CVE-2023-35704,CVE-2023-35703,CVE-2023-35702
Multiple stack-based buffer overflow vulnerabilities exist in the FST LEB128 varint functionality of GTKWave 3.3.115. A specially crafted .fst file can lead to arbitrary code execution. A victim would need to open a malicious file to trigger these vulnerabilities.
The versions below were either tested or verified to be vulnerable by Talos or confirmed to be vulnerable by the vendor.
GTKWave 3.3.115
GTKWave - https://gtkwave.sourceforge.net
7.8 - CVSS:3.1/AV:L/AC:L/PR:N/UI:R/S:U/C:H/I:H/A:H
CWE-121 - Stack-based Buffer Overflow
GTKWave is a wave viewer, often used to analyze FPGA simulations and logic analyzer captures. It uses a graphical user interface to convert the traces across several file formats (.lxt, .lxt2, .vzt, .fst, .ghw, .vcd, .evcd) either by using the UI or its command line tools. GTKWave is available for Linux, Windows and MacOS. Trace files can be shared within teams or organizations, for example to compare results of simulation runs across different design implementations, to analyze protocols captured with logic analyzers or just as a reference when porting design implementations.
GTKWave sets up mime types for its supported extensions.

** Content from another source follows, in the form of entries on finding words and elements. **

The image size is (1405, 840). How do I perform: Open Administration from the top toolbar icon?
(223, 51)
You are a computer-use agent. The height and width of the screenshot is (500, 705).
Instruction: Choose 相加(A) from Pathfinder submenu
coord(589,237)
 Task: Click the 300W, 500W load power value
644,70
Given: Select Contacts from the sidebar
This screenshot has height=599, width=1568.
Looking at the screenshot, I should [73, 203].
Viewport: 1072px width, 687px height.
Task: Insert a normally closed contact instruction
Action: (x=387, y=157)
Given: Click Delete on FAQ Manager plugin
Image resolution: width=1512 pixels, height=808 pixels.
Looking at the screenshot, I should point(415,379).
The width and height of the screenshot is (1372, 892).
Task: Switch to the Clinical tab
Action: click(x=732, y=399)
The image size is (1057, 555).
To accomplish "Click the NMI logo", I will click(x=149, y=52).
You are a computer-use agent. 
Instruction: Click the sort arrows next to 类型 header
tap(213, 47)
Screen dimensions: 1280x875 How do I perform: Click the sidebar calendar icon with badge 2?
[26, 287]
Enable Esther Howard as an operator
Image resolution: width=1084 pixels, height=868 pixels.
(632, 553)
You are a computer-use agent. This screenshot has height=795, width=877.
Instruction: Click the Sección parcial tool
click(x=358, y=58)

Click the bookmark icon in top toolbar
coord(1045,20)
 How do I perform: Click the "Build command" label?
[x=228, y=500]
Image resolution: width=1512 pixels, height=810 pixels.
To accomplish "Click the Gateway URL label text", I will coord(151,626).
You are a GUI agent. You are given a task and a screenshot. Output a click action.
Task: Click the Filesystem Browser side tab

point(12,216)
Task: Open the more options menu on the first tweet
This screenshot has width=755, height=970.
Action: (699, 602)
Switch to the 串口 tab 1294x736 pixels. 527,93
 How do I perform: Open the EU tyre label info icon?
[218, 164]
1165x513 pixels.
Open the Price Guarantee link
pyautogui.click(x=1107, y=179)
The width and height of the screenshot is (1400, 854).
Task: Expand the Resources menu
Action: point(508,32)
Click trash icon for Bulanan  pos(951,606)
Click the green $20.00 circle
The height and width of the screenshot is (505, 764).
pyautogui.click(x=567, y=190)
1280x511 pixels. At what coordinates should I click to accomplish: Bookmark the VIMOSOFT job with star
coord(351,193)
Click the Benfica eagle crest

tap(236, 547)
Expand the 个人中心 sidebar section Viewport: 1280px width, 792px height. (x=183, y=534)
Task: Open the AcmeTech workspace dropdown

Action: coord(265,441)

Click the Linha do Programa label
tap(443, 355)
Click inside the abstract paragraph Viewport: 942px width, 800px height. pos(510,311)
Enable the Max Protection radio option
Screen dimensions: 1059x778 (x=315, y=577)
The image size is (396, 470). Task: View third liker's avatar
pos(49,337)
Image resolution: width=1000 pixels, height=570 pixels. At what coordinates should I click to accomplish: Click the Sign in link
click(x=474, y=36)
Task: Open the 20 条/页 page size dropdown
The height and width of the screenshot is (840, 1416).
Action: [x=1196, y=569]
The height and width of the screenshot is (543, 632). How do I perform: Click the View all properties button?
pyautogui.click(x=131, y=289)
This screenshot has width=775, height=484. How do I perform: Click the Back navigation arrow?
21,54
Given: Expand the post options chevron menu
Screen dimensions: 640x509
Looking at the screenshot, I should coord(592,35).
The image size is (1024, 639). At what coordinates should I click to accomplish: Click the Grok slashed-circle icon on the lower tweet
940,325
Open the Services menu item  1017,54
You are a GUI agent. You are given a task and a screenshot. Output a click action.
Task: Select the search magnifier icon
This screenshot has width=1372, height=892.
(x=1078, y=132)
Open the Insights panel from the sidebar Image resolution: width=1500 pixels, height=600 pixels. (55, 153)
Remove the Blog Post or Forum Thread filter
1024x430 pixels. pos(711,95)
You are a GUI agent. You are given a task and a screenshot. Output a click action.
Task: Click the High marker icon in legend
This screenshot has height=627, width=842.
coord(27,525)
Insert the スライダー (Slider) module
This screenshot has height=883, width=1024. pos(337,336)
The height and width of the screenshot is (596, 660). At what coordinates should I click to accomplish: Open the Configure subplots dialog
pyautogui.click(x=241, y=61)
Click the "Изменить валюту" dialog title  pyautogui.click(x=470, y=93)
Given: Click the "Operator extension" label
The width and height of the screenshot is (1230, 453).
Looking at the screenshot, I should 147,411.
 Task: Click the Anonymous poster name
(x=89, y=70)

So, for example, it’s enough for a victim to double-click on a wave file received by e-mail to trigger the vulnerabilities described in this advisory.
The function fstReaderOpen is used to parse .fst files.
void *fstReaderOpen(const char *nam)
{
[1] struct fstReaderContext *xc = (struct fstReaderContext *)calloc(1, sizeof(struct fstReaderContext));
[2] if((!nam)||(!(xc->f=fopen(nam, "rb"))))
{
free(xc);
xc=NULL;
}
else
{
int flen = strlen(nam);
char *hf = (char *)calloc(1, flen + 6);
int rc;
#if defined(FST_UNBUFFERED_IO)
setvbuf(xc->f, (char *)NULL, _IONBF, 0); /* keeps gzip from acting weird in tandem with fopen */
#endif
memcpy(hf, nam, flen);
strcpy(hf + flen, ".hier");
xc->fh = fopen(hf, "rb");
free(hf);
xc->filename = strdup(nam);
[3] rc = fstReaderInit(xc);
At [1] the xc structure is created, a big (about 65KB) structure that’s used to hold information regarding the .fst file.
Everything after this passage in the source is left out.